Transparency, openness, and shared technologies are essential for the future of business. The recent cross-industry adoption of open space office plans was only the start of the collaboration revolution. Closed-door offices, legacy software, land-line telephones? They’re all on their way out. Open spaces, open platforms, open minds: these are the tools that will build tomorrow’s success.
Savvy CEOs are reinventing their roles
Forward-thinking managers see their organizations as ecosystems composed of many discrete entities – from partners and employees to subcontractors, suppliers, and customers – each of which performs a different task. While these distinct parts must be organized into sections or departments of some sort, collaborative leaders are dedicating themselves and their resources not to further separating these groups, but to better interconnecting them in order to encourage networking, knowledge sharing, and the exchange of productive, enterprise-growing ideas.
And what about the new army of Millennials who prefer to telecommute but bring their app-stuffed smartphones and tablets to the office when they do show up? Well, they’re way ahead of the curve, having been connected since forever to the Internet, to social media, to professional groups… to the world. Collaborating comes as naturally to them as eschewing suits for sneakers. That’s why visionary managers mentor instead of reprimand them – because they know they’re destined for tomorrow’s C-suites.
Innovation-Driving Collaborative Tools
Here are three major collaborative technologies that are currently changing the way we do business:
- BYOD (Bring Your Own Device)
- Cloud-based personal file sharing
- An ever-growing multitude of specialized mobile apps.
BYOD isn’t a mere trend: more and more employees are coming to work with their own smartphones and tablets, asking for access to corporate email, intranets, calendars, and contacts. Once their requests are green-lighted, employees add performance-enhancing mobile applications to make it easier to get their work done, and use cloud-based file sharing to move documents and audio and video files across their various devices. In this way, they become almost organically connected to their workplaces, whether physical or virtual.
Says Monica Basso, Research Vice President at Gartner, “In the past, collaboration on mobile devices meant interaction through wireless messaging and voice calls… Today, smartphones and tablets have larger screens, touch-based user interfaces (UIs), location support, broad network connectivity, enhanced cameras and video support, voice over IP (VoIP), and so on. Such features enable […] employees to better communicate, collaborate, socialize, create and consume content.”
Satisfaction-Driving Collaborative Practices
The other most important collaborative tools aren’t new technologies but practices: “flexwork” systems that allow employees to set their own hours and to work from outside the office.

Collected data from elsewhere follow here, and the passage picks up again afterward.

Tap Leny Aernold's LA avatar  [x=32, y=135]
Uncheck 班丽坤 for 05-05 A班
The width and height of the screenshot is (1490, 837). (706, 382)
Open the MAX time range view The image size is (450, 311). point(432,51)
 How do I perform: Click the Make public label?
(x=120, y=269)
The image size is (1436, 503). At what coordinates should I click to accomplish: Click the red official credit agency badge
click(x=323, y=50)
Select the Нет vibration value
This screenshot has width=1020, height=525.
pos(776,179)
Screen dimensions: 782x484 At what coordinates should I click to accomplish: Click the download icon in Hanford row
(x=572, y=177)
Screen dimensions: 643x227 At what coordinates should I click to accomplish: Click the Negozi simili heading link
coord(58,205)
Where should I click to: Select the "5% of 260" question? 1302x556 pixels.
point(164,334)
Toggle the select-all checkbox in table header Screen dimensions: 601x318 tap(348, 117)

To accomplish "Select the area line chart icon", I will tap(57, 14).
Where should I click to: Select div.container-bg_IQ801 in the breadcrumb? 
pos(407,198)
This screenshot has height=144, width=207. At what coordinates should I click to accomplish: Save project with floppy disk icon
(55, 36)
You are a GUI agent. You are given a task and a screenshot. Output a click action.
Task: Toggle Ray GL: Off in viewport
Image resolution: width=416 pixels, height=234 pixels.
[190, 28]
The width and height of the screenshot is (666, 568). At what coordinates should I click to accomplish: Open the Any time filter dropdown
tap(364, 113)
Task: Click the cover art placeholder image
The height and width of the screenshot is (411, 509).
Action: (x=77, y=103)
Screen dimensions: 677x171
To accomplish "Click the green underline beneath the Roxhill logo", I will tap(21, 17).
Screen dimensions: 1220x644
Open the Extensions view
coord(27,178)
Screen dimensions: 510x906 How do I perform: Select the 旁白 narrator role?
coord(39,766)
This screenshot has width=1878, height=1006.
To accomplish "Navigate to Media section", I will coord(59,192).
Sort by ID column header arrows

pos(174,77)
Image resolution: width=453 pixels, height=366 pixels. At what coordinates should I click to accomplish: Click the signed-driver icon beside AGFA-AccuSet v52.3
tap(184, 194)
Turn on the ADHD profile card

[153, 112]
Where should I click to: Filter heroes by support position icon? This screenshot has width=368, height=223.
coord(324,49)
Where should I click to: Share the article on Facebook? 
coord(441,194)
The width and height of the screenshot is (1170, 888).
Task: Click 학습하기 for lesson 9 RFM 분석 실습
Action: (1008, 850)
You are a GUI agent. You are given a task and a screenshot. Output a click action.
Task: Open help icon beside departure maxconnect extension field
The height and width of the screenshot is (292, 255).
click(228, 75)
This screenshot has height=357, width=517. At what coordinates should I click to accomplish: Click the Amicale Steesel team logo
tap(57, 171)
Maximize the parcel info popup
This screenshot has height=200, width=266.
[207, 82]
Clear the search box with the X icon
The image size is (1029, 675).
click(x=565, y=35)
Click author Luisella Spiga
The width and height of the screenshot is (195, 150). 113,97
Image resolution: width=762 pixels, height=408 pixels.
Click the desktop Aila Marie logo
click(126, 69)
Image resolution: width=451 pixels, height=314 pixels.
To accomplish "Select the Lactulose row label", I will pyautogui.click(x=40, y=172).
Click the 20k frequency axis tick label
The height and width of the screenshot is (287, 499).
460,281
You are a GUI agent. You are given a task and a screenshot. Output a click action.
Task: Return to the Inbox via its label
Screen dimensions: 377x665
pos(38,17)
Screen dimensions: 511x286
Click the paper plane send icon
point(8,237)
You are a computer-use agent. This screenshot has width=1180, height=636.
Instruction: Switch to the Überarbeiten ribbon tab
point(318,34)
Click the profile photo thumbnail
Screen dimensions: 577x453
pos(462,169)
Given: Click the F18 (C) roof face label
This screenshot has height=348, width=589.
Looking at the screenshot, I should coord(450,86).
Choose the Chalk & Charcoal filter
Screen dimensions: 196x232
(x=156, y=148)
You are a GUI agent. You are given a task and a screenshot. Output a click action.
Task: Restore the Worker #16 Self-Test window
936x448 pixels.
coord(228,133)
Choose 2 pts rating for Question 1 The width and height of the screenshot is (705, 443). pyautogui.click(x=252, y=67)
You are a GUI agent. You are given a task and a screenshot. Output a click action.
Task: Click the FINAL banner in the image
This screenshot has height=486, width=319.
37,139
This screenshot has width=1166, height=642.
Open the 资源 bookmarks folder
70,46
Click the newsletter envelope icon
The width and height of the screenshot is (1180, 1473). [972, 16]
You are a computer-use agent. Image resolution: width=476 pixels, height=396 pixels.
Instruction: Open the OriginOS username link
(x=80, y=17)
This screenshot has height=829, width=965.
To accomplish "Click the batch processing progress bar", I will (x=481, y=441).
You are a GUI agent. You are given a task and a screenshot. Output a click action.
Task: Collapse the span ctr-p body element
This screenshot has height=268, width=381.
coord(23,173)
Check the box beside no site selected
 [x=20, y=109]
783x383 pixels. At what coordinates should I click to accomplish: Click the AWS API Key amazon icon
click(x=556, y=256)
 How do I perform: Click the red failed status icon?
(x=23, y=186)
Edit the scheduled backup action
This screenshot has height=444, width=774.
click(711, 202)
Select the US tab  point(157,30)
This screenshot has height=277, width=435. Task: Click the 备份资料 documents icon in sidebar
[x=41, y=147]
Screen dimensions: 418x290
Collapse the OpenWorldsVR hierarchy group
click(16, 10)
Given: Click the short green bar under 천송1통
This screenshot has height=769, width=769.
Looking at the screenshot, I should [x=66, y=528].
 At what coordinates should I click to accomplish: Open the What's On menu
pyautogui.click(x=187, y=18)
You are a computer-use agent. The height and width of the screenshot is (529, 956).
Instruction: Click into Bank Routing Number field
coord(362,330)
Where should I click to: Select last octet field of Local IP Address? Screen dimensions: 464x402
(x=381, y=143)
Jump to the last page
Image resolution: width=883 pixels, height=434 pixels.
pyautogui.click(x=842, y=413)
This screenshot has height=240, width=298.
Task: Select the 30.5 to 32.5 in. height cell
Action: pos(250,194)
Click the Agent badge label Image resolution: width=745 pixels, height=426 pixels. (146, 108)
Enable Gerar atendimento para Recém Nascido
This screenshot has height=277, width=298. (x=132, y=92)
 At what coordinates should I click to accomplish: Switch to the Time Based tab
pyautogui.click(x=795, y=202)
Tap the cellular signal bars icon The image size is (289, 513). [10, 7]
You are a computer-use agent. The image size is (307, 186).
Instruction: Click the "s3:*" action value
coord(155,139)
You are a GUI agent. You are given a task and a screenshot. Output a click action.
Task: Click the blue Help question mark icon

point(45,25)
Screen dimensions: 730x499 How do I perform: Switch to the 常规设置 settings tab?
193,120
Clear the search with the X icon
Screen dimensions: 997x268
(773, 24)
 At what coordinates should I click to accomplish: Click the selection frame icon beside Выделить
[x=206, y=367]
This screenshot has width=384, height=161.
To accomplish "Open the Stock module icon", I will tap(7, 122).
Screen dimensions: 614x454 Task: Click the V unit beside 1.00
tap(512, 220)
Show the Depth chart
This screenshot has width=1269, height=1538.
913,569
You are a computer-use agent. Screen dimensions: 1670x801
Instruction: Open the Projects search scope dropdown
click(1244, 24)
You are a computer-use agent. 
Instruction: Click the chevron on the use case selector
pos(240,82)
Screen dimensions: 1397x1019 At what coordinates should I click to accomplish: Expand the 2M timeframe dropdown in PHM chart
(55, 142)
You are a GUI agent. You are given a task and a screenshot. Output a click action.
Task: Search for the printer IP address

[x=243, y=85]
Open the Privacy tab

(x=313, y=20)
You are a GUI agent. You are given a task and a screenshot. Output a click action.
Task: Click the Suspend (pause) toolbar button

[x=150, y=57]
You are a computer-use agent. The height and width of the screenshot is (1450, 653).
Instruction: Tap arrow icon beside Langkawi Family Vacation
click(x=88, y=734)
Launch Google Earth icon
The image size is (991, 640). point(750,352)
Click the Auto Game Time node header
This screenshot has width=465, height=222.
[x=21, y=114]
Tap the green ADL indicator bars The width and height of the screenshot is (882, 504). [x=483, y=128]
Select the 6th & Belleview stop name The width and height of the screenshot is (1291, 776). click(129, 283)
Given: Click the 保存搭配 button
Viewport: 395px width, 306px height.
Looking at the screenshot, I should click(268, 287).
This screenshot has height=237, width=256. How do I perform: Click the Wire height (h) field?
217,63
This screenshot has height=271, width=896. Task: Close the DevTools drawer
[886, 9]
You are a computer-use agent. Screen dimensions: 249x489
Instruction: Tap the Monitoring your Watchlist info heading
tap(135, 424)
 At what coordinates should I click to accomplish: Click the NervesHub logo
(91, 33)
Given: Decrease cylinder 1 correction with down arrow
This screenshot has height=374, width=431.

A study conducted by the Chess Media Group confirms that flexible work schedules are now the rule and not the exception. Comments Chess’s Jacob Morgan, “Over 80% of employees reported that their organizations offer flexible work arrangements. This includes everything from working from locations outside the office to working varied hours. Not surprisingly, over 90% of employees believe that offering flexible work arrangements makes the company more attractive to prospective new hires.”
The Four Keys to a Successful Collaborative Enterprise
According to an article in the Harvard Business Review, there are four skills that must be mastered to successfully deploy a collaborative workplace:
- Connect people and ideas outside the organization to those inside it: “To connect their organizations to the wider world, collaborative leaders develop contacts not only in the typical areas – local clubs, industry associations, and customer and supplier relations – but beyond them.”
- Leverage diverse talent: Studies show teams with members from diverse backgrounds can be smarter than homogenous ones. The need is to identify and build a group with members of different races, genders, cultures and ages.
- Model collaborative behavior at the top: “Depoliticizing senior management so that executives are rewarded for collaborating rather than promoting their individual agendas is an absolute essential.”
- Keep teams from being mired in debate: One problem with a collaborative culture is a tendency toward too many meetings with too few decisions. Decision-making rights must be delegated “so that someone can end the discussion and make a call.”
The ultimate goal of all collaboration is to empower people. By enabling people to choose the tools they want to use in a given context, enterprise leaders give them a voice and allow them to make vital contributions to the ecosystem. Rather than giving managers tools that provide more control, collaborative solutions give employees the tools to better control their own productivity, and as a result, the productivity of their enterprise.